_PROBLEM TO WORK ON:_ In the records below, starting with the first line and going on through the line with "category-label: Polietilene is", replace "screenshot" with "image" and give those lines again with everything else unchanged, leaving out the pictures.

[INPUT DATA — start]

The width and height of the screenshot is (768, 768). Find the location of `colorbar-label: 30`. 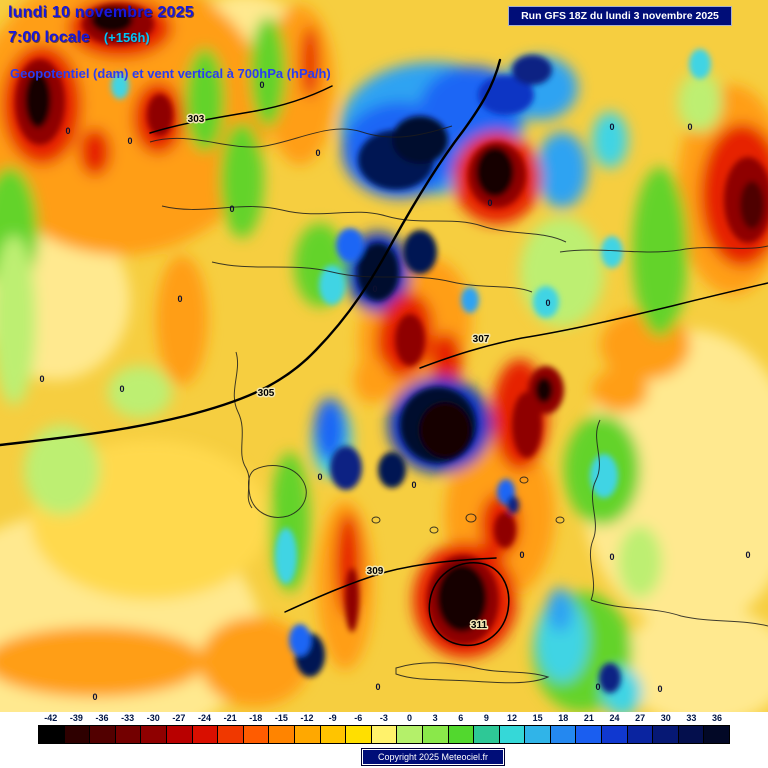

colorbar-label: 30 is located at coordinates (666, 718).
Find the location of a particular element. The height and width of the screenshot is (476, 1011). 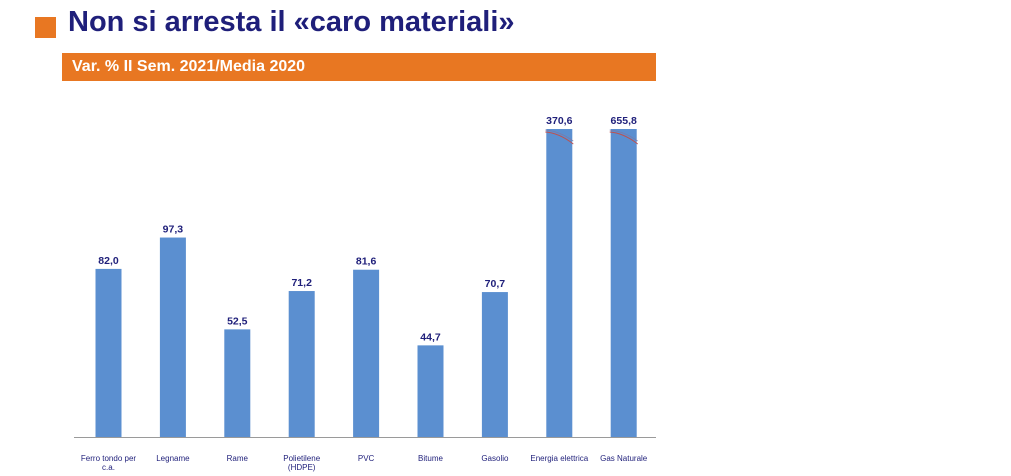

category-label: Polietilene is located at coordinates (302, 458).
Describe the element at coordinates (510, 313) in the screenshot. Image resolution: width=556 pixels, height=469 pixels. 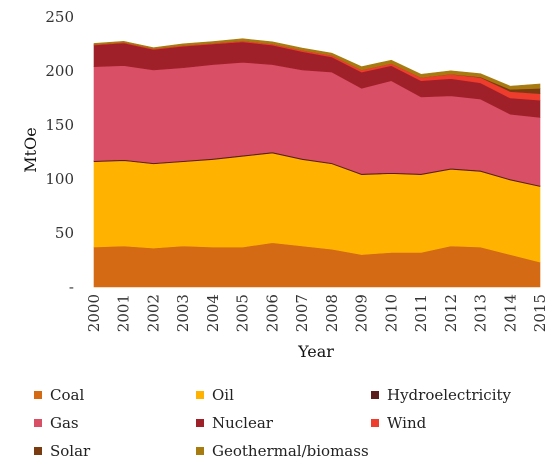
I see `x-tick-label: 2014` at that location.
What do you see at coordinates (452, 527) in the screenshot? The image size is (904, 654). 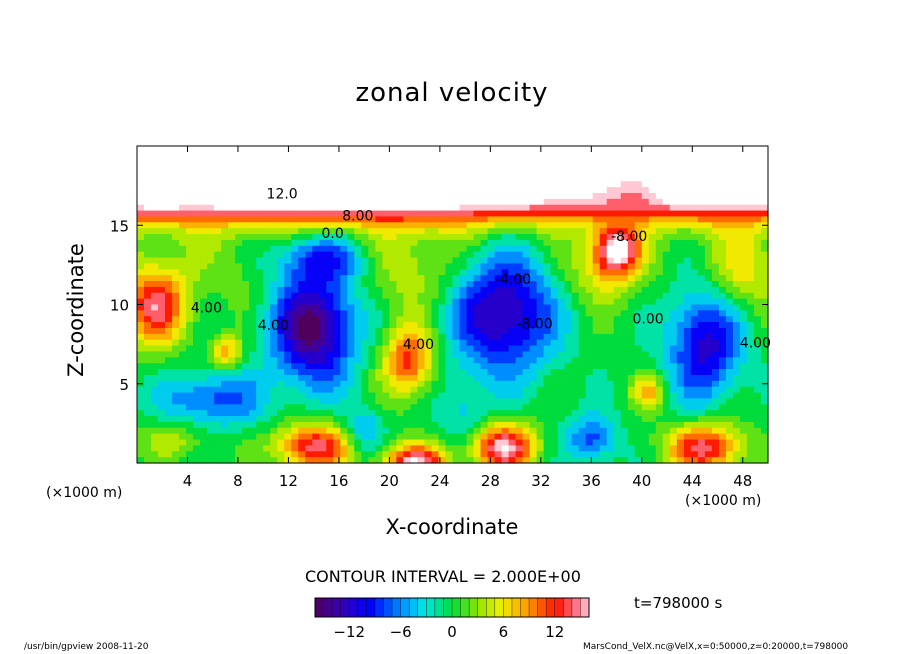 I see `x-axis-label: X-coordinate` at bounding box center [452, 527].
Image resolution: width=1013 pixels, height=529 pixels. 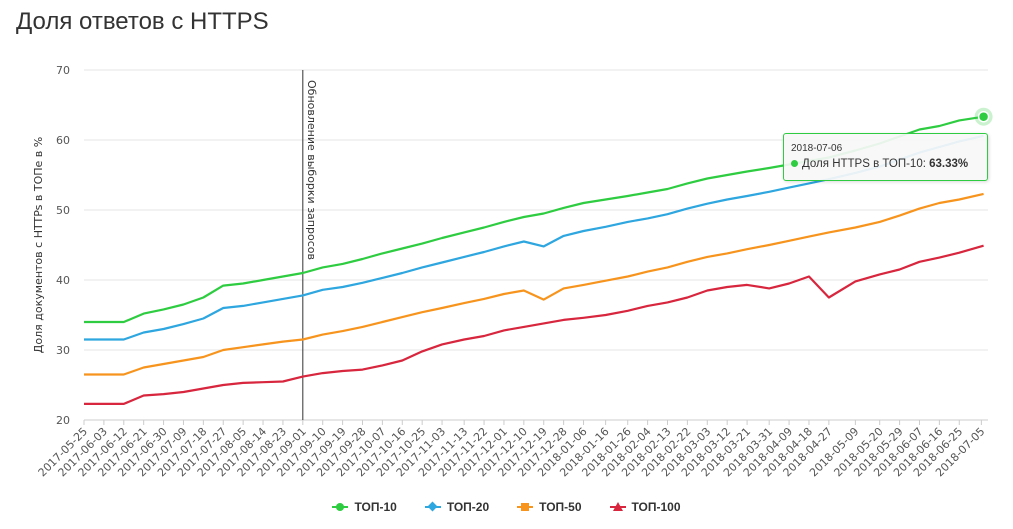 I want to click on annotation-label: Обновление выборки запросов, so click(x=312, y=170).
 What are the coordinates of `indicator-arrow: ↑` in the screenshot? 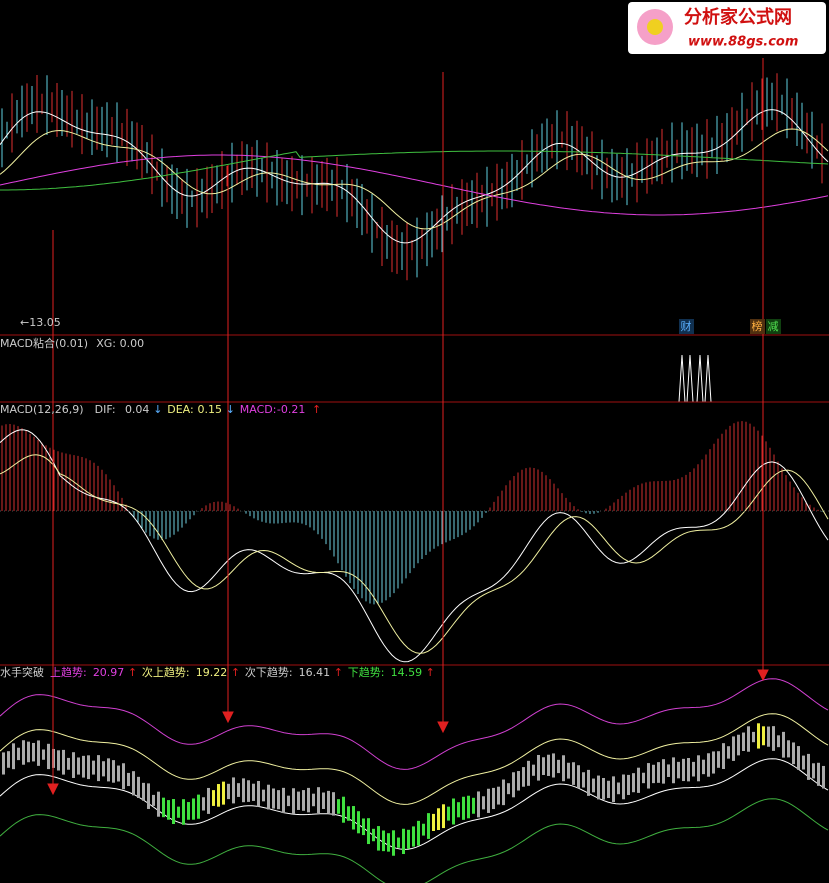 It's located at (132, 672).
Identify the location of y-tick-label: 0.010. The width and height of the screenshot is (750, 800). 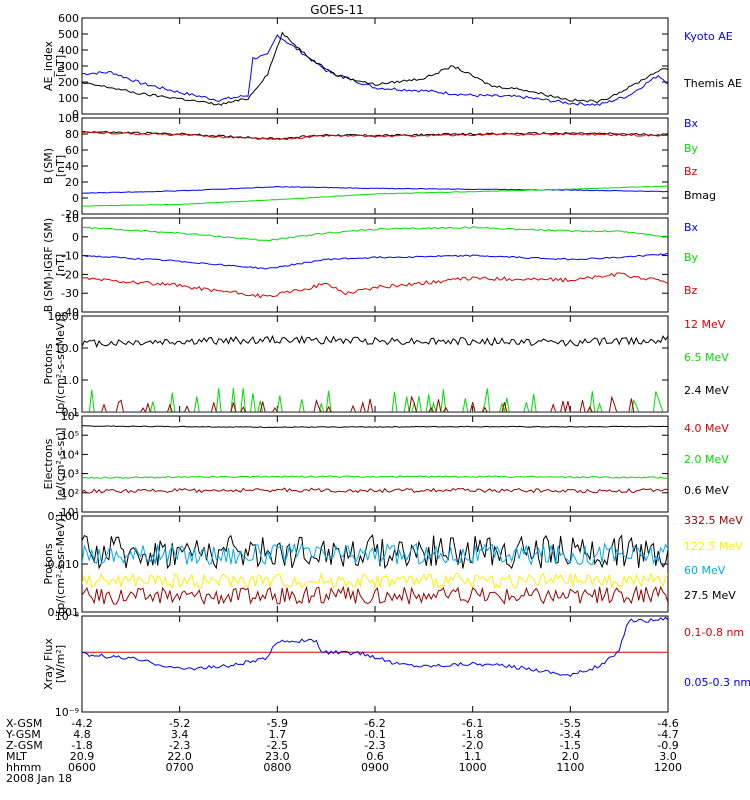
(64, 564).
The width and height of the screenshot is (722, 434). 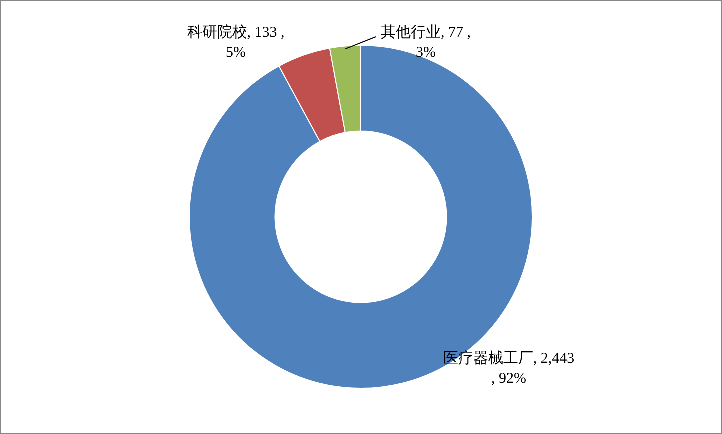 What do you see at coordinates (426, 42) in the screenshot?
I see `slice-label: 其他行业, 77 , 3%` at bounding box center [426, 42].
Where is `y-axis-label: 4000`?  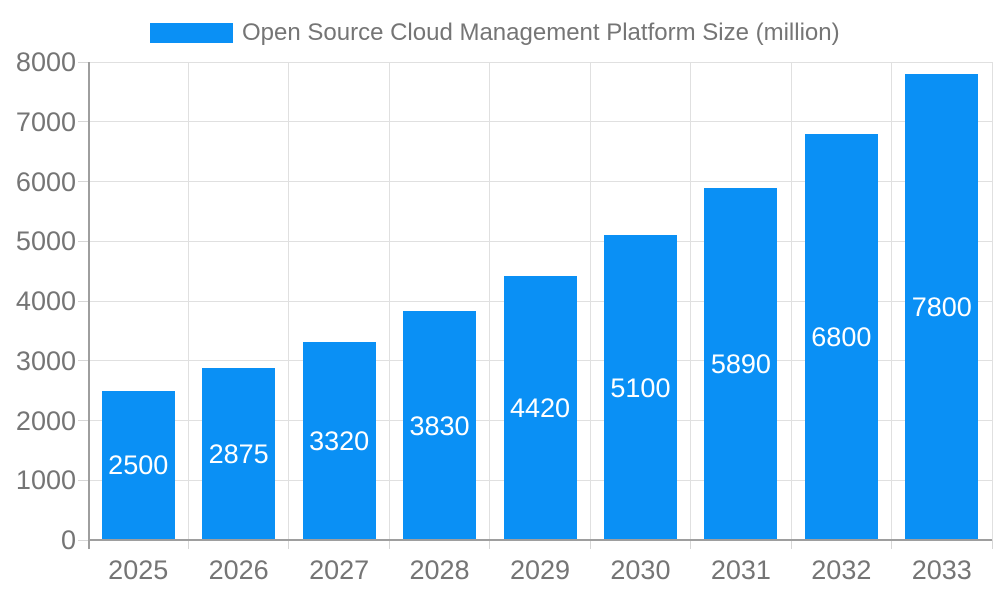 y-axis-label: 4000 is located at coordinates (46, 301).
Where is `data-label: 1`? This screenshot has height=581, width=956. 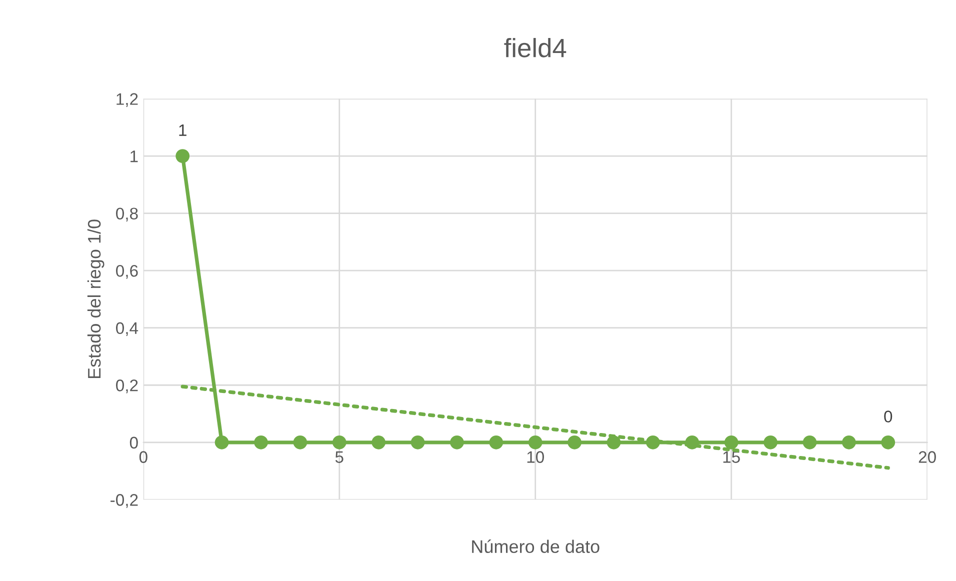 data-label: 1 is located at coordinates (182, 130).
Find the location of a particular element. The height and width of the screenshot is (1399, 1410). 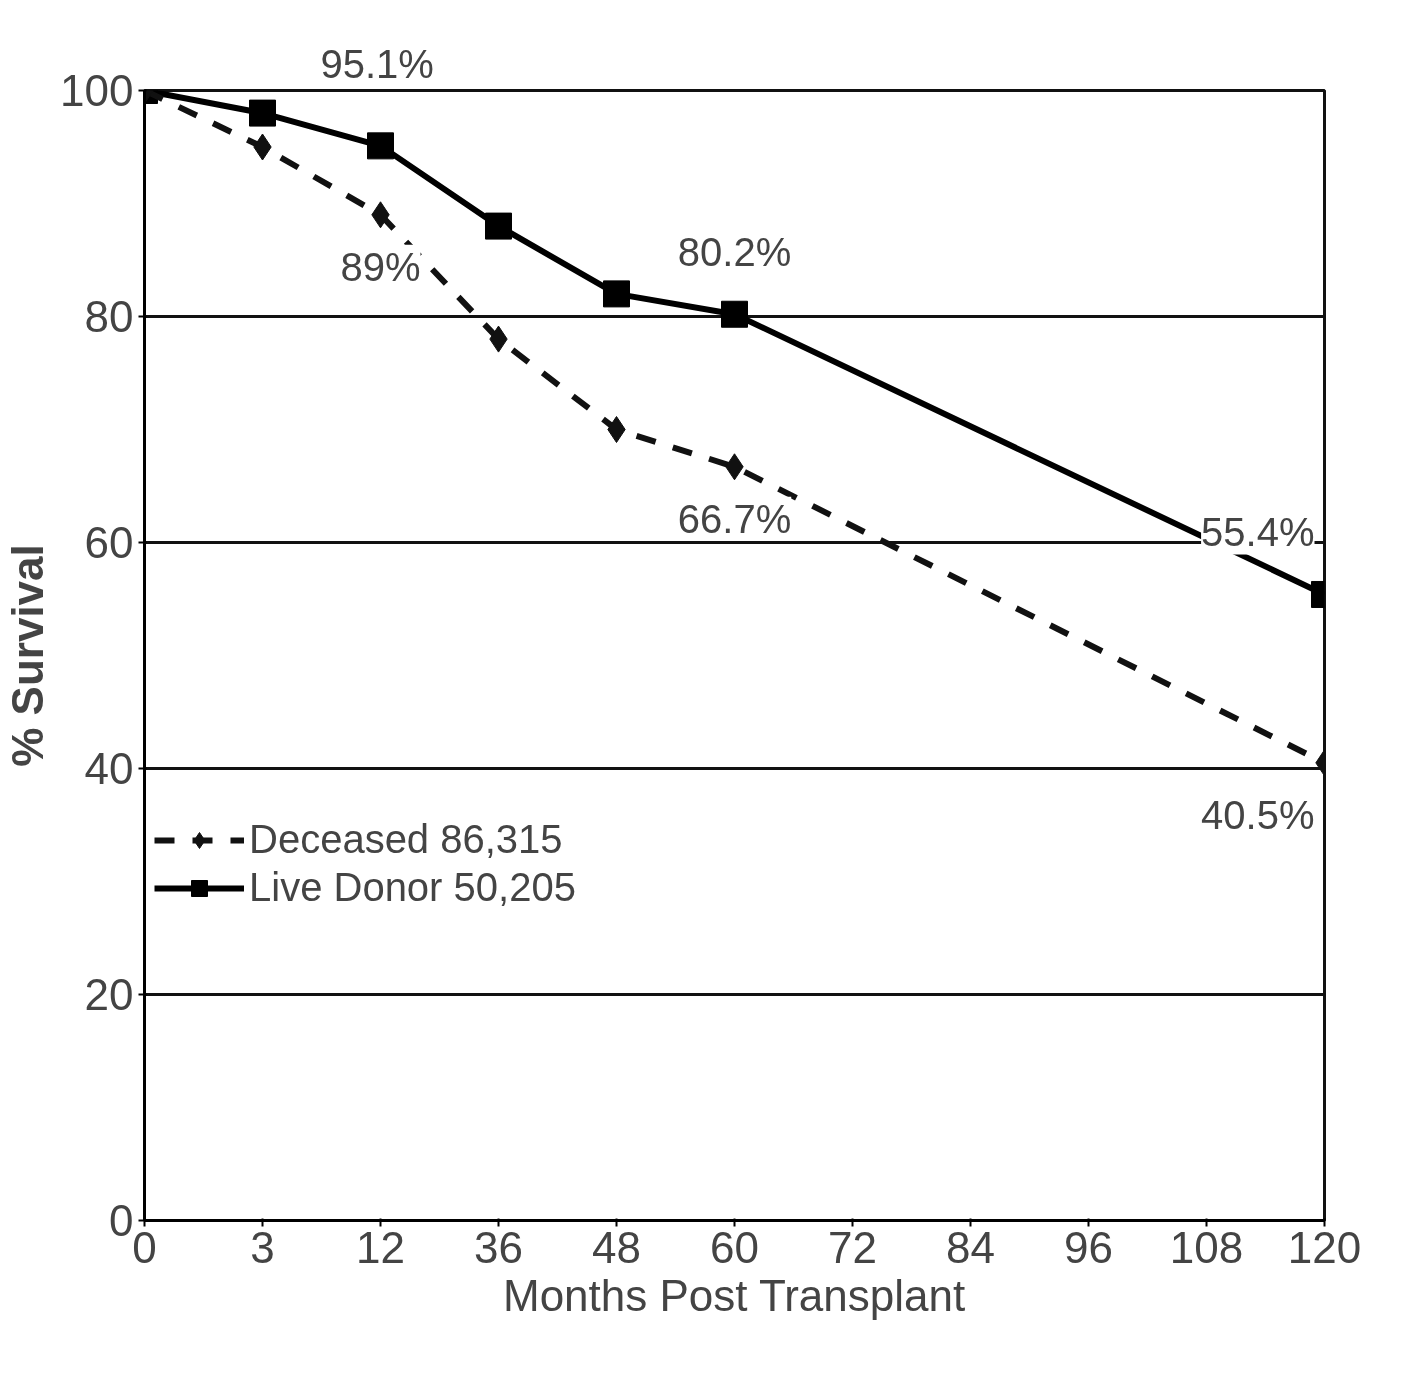

x-tick-label: 108 is located at coordinates (1206, 1247).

[INPUT DATA — finish]

_EXERCISE OUTPUT:_
The width and height of the image is (768, 768). Find the location of `colorbar-label: 30`. 

colorbar-label: 30 is located at coordinates (666, 718).
Find the location of a particular element. The height and width of the image is (476, 1011). 

category-label: Polietilene is located at coordinates (302, 458).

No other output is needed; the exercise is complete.